Marine Torpilleur Tourbillon

Reference# 1283-310-0AE/1A
  • Details
  • Description
  • Case: stainless steel polished & satin finish case / fluted bezel
  • Size: 42 mm
  • Movement: UN-128 Constant manufacture calibre, self-winding movement
  • Function: Hours, minutes Flying tourbillon with Ulysse Anchor Constant Escapement Power reserve display Silicium escapement wheel, balance-spring & anchor
  • Power Reserve: approximately 60 hours
  • Water Resistance: 50 m
  • Dial: White Grand Feu enamel dial made by Donzé Cadrans Power reserve display at 12 o’clock
  • Caseback: sapphire crystal
  • Hands: Rhodium-plated hands
  • Strap/Bracelet: Blue alligator-skin strap Steel folding clasp Compatible with rubber strap or metal bracelet
  • Factory Warranty: two years

Marine Torpilleur Tourbillon Grand Feu

Ulysse Nardin’s tourbillon chronometers are a work of art that first originated in the late 19th century. The tourbillon formed part of a search for the greatest possible accuracy as its primary function is to compensate for deviations in the rate of the movement caused by Earth’s gravity in vertical positions. Since the 1980s, the House has perpetuated this heritage, continually developing new rotating carriages and adding to its long list of watchmaking achievements.
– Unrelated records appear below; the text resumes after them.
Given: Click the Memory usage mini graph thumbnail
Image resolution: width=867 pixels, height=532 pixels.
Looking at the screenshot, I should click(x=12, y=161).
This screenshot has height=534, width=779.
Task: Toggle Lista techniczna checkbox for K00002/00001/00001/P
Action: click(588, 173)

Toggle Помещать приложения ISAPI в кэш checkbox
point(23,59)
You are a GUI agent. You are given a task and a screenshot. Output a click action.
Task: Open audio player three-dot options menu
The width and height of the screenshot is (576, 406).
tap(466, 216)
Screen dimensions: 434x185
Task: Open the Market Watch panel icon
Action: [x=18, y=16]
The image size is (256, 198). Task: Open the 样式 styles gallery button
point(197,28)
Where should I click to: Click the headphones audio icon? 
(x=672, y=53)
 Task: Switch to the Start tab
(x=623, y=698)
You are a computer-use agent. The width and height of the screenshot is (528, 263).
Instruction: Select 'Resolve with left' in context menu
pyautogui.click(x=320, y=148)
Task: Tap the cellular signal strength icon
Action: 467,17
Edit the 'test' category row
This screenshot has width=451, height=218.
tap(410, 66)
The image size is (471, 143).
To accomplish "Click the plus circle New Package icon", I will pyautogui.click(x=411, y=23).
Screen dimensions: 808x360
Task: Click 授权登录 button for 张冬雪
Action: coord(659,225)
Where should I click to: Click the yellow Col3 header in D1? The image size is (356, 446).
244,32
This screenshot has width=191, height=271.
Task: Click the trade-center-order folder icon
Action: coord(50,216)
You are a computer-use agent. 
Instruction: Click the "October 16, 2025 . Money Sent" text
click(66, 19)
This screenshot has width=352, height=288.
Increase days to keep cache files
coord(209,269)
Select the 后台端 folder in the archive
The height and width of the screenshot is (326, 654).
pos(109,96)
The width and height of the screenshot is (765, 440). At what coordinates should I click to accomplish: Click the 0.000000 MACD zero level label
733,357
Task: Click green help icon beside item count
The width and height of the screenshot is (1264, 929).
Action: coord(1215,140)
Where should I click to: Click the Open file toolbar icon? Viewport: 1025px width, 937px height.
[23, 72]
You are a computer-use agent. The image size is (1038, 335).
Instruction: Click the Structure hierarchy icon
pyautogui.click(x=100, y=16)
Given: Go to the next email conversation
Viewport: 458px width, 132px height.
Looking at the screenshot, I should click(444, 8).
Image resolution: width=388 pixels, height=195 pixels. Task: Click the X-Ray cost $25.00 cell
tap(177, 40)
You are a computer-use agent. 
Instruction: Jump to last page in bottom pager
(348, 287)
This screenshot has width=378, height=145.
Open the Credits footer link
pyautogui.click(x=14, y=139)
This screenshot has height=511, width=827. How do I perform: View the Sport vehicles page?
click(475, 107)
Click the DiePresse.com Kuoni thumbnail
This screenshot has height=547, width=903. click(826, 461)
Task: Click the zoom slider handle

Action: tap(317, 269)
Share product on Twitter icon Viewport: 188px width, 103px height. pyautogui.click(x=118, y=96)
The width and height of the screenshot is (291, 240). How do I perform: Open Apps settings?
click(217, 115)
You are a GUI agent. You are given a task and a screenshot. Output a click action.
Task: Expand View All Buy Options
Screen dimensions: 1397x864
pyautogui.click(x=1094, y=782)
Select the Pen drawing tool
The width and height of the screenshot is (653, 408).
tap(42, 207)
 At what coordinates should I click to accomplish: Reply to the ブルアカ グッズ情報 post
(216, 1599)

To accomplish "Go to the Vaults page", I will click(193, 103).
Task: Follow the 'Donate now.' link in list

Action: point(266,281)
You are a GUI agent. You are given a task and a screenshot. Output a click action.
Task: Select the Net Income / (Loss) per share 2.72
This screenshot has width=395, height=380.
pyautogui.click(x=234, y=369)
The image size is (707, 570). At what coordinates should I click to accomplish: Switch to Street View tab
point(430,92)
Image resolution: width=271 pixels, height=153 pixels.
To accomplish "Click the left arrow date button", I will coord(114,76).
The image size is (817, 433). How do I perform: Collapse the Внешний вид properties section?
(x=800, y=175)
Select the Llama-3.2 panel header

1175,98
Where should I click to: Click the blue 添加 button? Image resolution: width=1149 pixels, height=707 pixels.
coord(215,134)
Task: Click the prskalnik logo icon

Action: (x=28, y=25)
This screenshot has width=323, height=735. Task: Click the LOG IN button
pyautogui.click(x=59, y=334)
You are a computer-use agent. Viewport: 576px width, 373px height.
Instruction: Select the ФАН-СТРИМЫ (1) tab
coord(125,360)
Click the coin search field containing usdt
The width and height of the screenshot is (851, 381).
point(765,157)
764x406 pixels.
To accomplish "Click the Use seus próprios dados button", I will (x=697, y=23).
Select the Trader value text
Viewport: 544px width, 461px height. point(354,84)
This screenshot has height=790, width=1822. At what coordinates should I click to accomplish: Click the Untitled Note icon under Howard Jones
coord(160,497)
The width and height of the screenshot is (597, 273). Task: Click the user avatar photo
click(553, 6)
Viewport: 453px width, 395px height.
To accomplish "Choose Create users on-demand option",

While last year the brand launched the Marine Torpilleur Tourbillon in black Grand Feu enamel as a limited edition of 175 pieces, it is now unveiling the Marine Torpilleur Tourbillon in white Grand Feu enamel as part of the permanent collection. With an open sapphire crystal case back, this polished and satin-finished steel model is completed by a fluted bezel.

The white “Grand Feu” enamel dial designed by Donzé Cadrans proudly displays the power reserve at 12 o’clock. The UN-128 self-winding manufacture calibre powers the flying tourbillon with constant escapement, which is fitted with a flying silicium anchor, a system patented by Ulysse Nardin that won the Tourbillon Watch Prize at the 2015 annual GPHG (Grand Prix d’Horlogerie de Genève) ceremony.

This 42 mm-diameter mechanical masterpiece, water-resistant to 50 meters, is finished off with a blue alligator-skin strap with a folding clasp, and is also compatible with a rubber strap or metal bracelet. Enameling is a decorative technique mastered by a small circle of artisans and nowadays is only used on watches produced by the most prestigious watchmakers. Complexity, meticulous detail and realistic decoration are the main reasons why collectors have historically wanted to acquire timepieces with enameled dials.

Ulysse Nardin is a leader in this field and a keeper of this artisanal know-how. It works in conjunction with its house Donzé Cadrans, which entirely produces this type of dial traditionally according to ancestral principles. The Donzé Cadrans artisans apply a variety of enamel techniques, in particular Cloisonné, Champlevé, Flinqué and Grand Feu. The term Grand Feu (“big fire”) comes from melting the enamel powder in a furnace heated to between 760 and 900°C, a technique used for all categories of enameling.